Любой, кто вырос в Подкуполье, обладал никак не определяемым чувством. Оно доставалось выжившим как бонус, и, наверное, тоже было мутацией, приспособлением к особым условиям. Сами не зная, откуда, Крысятник и его группа знали, что в эту дрянь лучше не заходить. Даже им, без последствий пившим воду из чёрных луж.

— Надо обойти, — скомандовал Крысятник. — Может, где-то сухо. Или хоть узкое место, где можно перепрыгнуть.

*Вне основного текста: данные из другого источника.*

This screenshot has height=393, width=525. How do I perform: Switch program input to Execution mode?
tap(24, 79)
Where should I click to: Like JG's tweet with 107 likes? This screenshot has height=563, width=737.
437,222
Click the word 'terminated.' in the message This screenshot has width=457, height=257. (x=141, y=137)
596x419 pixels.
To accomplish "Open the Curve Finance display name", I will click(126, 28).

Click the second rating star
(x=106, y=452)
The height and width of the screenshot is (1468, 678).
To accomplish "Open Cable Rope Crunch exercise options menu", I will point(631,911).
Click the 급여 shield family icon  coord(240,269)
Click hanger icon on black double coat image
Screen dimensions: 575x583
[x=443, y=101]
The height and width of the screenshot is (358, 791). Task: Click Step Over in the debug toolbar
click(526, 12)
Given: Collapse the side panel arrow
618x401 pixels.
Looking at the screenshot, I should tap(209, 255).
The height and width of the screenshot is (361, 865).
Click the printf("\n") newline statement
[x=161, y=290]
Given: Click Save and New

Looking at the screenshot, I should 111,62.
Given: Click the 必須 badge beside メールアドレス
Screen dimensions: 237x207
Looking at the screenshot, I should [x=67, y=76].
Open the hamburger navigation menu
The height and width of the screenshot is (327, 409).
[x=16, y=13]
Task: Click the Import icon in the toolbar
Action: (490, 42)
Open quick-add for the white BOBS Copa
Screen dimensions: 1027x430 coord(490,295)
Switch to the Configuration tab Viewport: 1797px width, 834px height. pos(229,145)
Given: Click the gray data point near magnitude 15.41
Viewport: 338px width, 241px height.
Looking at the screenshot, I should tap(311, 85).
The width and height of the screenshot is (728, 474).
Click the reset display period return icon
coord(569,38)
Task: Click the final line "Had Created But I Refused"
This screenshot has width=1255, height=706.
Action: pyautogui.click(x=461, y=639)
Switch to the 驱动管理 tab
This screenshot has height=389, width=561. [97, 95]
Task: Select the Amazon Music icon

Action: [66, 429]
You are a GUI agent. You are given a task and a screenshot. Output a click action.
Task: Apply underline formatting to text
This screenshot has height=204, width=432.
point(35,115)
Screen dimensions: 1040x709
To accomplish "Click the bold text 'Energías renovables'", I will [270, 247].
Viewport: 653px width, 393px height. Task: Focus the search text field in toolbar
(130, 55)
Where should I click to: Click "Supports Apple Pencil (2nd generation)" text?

Идти вдоль русла потока было тяжелее, чем поверху. Здесь вязли не по колено даже, а по пояс, а запах оказался ещё забористее. Даже у привычных ко всему мутантов порой кружились головы. Временами кто-то падал, и главной задачей было не зачерпнуть грязь стволом автомата.

Сколько это тянулось? Казалось, время застыло, или потекло медленно и вязко, как мерзкая жижа на дне пересохшего водохранилища. Протяжное, смачное — «чвввак!» — когда нога вырывается из грязевого плена. Такое же смачное, но чуть покороче — «чвок!» — когда сапог в очередной раз погружается в грязь. В принципе, можно уже возвращаться назад, ясно, что с тяжёлым грузом отощавшие от бескормицы беженцы не пройдут. То есть пройдут, но после первой же ходки упадут без сил. Самая короткая дорога, как всегда, оказалась не самой удобной. Но придётся снова переходить шоссе, и не факт, что вновь повезёт.

— Крыс, похоже, это переправа!

Теперь уже никто не скажет, каким образом тут оказалась эта штука. Из мрака медленно и величественно выплыла огромная плоскодонная баржа, наискосок лёгшая посередине канала. В прежние времена на ней, наверное, перевозили песок. Теперь широкое плоское дно намертво вросло в землю, а под собственной тяжестью вдавилось почти до бортов. Ржавчина изрядно погрызла металл, но отчего-то он продолжал противостоять времени. Впрочем, не весь: сквозь щели в прогнившем днище, как через шлюзы плотины, лениво сочилась бурая гадость. С противоположного борта, насколько успел заметить Крысятник, образовался небольшой пруд. И как же здорово, что его обдувал холодный ветер! Иначе было бы не продохнуть.

Ржавая палуба скрипела, зловеще потрескивала, прогибаясь под сапогами. Ползком было надёжнее — но гораздо медленнее, и оставалось только бежать вперёд. Если бы в Подкуполье бывали морозы, достаточные, чтобы образовался лёд, а в реках и озёрах — настоящая вода, они могли бы сказать: «как по тонкому льду». Но льда и снега в Подкуполье не бывало, и учиться приходилось здесь же. К счастью, недолго — метров тридцать. Едва кончилась зловонная «река», мутанты по одному спрыгнули вниз. Густая грязь смягчила падение, наверное, с таким же успехом можно было прыгнуть метров с десяти…

И снова — топкая болотина дна водохранилища. Только теперь ещё тяжелее: приходится подниматься. Уже никому не хватало сил оглядывать окрестности: пот лился градом, несмотря на более чем прохладную ночь, дождь и пронизывающий ветер. Мир съёжился до бесконечного грязевого поля, в котором вязнут промокшие ноги, до непроглядно-чёрного, будто выложенного из отборного антрацита небесного свода, нависающего над самыми головами — и хриплого, тяжёлого дыхания тех, кто рядом. Единственных людей скукожившегося мира. Ну, или не совсем людей, но точно — друзей. Если бы так было на самом деле! В ограниченном тьмой мире было ещё кое-что, высоко-высоко купавшееся в чернильной мгле.

Разведывательно-ударный беспилотный малый гравилёт VFTN-144-HJ7 «Нергал», 2144 года разработки. Можно сказать, дитятко Свободного Мира и высоких технологий.